The reference norm of aArt. 9 para. 2 FCO was therefore also applicable. According to this, official documents containing personal data must be anonymized if possible, and if this is not possible, the disclosure must be assessed in accordance with Art. 19 aDSG. According to this “a comprehensive balancing of interests to strike a balance between the public interest in the disclosure of the information sought and the conflicting interests, in particular that of protecting the privacy or the data of the persons concerned.” (BGE 144 II 77). Article 7 para. 2 of the Federal Constitutional Court regulates a similar situation. The FAC again leaves the relationship between the two provisions open:
Since both Art. 7 (2) FCO and Art. 19 (1bis) FADP provide for a balancing of interests, it is justified to weigh the opposing public and private interests against each other without strictly delimiting the two provisions.

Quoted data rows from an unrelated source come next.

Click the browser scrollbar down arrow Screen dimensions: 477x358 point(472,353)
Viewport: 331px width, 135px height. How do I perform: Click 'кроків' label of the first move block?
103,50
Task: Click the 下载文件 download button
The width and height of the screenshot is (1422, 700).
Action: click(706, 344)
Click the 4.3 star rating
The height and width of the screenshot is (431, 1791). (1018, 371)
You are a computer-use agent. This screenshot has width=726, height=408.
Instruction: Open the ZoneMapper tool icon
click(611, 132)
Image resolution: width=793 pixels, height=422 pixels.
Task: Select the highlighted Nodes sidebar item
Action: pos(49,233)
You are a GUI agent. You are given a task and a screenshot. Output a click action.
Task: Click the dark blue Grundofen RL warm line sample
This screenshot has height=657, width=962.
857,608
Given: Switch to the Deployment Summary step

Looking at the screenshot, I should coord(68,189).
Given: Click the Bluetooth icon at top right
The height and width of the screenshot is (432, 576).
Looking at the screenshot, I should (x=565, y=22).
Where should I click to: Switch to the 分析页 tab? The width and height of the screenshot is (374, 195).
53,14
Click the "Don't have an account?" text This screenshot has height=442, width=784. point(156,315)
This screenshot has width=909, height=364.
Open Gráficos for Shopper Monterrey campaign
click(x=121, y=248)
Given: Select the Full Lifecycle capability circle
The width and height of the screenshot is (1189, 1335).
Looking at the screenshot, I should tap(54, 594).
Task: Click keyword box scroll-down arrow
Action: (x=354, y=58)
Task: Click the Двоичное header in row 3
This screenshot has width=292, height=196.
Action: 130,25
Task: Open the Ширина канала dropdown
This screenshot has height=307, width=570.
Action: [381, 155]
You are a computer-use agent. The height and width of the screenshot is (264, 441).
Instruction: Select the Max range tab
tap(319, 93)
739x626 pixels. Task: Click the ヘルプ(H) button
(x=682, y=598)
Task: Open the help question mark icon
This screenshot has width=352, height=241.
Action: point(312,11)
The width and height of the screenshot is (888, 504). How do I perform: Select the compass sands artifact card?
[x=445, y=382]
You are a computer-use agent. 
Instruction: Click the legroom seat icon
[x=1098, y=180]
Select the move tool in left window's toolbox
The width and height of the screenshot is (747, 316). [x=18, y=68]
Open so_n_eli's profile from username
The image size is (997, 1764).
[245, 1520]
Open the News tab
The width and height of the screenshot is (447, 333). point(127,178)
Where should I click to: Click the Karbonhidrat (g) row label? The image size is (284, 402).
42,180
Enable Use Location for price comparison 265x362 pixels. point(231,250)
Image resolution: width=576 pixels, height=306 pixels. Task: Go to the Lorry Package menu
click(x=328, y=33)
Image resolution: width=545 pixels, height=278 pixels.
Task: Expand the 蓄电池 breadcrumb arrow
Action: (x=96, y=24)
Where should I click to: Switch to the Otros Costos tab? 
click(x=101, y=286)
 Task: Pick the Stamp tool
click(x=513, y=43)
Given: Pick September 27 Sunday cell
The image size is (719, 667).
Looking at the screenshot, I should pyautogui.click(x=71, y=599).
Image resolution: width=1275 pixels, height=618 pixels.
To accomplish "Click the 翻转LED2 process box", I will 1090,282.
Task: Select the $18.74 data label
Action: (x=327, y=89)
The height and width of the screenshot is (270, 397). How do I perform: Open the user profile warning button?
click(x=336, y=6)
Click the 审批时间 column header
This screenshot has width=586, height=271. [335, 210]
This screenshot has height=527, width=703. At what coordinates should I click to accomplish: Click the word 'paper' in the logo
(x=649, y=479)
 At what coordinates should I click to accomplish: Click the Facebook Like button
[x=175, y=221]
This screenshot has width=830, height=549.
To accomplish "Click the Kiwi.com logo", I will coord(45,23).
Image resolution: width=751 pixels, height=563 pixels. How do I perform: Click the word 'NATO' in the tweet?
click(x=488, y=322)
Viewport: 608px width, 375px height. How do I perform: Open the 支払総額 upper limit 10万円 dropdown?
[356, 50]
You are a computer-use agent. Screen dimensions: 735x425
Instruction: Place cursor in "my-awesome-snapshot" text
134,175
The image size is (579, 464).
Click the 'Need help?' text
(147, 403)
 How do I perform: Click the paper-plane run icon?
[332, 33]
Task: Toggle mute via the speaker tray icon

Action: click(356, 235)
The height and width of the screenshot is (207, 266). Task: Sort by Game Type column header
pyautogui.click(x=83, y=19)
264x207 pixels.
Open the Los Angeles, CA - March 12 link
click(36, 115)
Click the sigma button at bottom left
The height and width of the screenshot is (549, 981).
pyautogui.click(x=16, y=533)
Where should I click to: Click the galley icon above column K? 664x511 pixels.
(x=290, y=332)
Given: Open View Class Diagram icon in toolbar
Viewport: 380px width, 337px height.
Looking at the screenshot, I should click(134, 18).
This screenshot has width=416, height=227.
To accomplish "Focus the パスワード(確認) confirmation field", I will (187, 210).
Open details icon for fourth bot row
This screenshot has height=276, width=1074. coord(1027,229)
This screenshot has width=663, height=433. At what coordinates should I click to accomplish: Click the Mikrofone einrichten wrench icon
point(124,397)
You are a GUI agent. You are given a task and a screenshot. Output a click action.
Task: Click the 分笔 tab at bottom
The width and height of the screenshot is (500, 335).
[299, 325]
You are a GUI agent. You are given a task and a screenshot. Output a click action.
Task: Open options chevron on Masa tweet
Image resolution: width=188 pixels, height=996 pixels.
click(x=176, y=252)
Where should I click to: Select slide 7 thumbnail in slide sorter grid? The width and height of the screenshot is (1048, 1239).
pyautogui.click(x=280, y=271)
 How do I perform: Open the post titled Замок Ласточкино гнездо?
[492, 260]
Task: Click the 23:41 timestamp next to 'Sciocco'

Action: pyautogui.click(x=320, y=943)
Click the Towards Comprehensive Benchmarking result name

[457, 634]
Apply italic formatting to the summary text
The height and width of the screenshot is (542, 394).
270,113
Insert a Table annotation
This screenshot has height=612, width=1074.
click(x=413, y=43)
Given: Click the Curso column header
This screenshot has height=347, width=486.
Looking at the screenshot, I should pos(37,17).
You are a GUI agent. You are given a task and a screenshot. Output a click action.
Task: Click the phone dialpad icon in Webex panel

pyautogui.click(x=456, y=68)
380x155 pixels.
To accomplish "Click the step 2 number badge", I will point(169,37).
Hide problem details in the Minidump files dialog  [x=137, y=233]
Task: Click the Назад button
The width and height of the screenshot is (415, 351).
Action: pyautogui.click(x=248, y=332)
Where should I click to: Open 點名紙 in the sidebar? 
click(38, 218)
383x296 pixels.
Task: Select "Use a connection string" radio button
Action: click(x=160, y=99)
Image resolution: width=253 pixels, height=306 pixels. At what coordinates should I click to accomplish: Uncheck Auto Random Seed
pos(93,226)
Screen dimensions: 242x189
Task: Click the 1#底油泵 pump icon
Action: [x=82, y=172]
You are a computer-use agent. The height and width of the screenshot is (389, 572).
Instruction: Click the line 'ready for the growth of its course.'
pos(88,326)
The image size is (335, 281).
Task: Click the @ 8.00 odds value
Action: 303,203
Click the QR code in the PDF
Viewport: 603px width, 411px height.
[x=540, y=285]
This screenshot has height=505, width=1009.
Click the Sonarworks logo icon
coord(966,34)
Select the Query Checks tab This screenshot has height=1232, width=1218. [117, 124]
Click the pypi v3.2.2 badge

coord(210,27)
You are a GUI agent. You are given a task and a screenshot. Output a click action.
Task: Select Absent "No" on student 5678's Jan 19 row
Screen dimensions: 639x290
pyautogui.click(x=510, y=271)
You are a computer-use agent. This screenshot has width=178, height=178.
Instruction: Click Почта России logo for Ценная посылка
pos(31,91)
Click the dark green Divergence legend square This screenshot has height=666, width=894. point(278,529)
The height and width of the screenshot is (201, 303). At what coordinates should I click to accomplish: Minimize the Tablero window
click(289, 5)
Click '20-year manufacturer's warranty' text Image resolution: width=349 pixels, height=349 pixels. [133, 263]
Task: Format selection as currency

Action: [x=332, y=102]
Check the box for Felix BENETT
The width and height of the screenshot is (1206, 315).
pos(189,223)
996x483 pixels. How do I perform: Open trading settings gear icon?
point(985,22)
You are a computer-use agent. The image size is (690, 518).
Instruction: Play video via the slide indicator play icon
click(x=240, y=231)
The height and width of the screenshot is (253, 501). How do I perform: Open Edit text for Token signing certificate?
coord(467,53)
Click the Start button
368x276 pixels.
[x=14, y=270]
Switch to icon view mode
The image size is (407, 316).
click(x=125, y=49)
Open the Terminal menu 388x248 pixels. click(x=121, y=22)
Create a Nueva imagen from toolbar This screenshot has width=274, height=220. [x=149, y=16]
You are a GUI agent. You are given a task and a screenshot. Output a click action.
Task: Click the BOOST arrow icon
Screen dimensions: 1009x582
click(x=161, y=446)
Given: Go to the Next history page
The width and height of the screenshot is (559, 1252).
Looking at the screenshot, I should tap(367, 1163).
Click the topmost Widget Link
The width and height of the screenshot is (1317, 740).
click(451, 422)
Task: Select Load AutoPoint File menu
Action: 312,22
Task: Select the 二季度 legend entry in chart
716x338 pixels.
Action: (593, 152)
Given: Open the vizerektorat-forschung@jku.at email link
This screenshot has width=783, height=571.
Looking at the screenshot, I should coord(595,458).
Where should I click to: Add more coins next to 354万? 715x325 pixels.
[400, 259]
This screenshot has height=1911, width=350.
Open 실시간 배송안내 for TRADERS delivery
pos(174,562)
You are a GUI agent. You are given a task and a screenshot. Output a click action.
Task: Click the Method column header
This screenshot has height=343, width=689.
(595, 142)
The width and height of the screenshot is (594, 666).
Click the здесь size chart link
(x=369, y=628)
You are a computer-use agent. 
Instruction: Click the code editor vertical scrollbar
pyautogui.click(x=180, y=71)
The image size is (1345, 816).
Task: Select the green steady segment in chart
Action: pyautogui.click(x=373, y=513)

In the present case, the public interest in access was to be given greater weight, which is why the FAC dismissed the appeal:
- The right to data protection as well as economic freedom are anchored in the constitution, unlike the principle of publicity. However, this is “not of decisive importance”, and the principle of publicity also contributes to the realization of freedom of information.
- In the case of legal entities, the need for protection of personal data is naturally lower than in the case of natural persons. Here, the interest in protection is primarily safeguarded by the protection of business secrets.
- On the other hand, the need for information regarding 5G technology is great, because since its introduction it has raised “questions and fears among many people”. With a “transparent information policy”, the fears of the population could be countered and acceptance promoted, “which, incidentally, is also in the interest of the complainants”.
- As holders of licenses, the providers have a legal relationship with an authority subject to the Public Access Act, from which they derive significant benefits, which also speaks in favor of access.
However, these considerations boil down to the fact that the media can generate a public interest themselves through their reporting.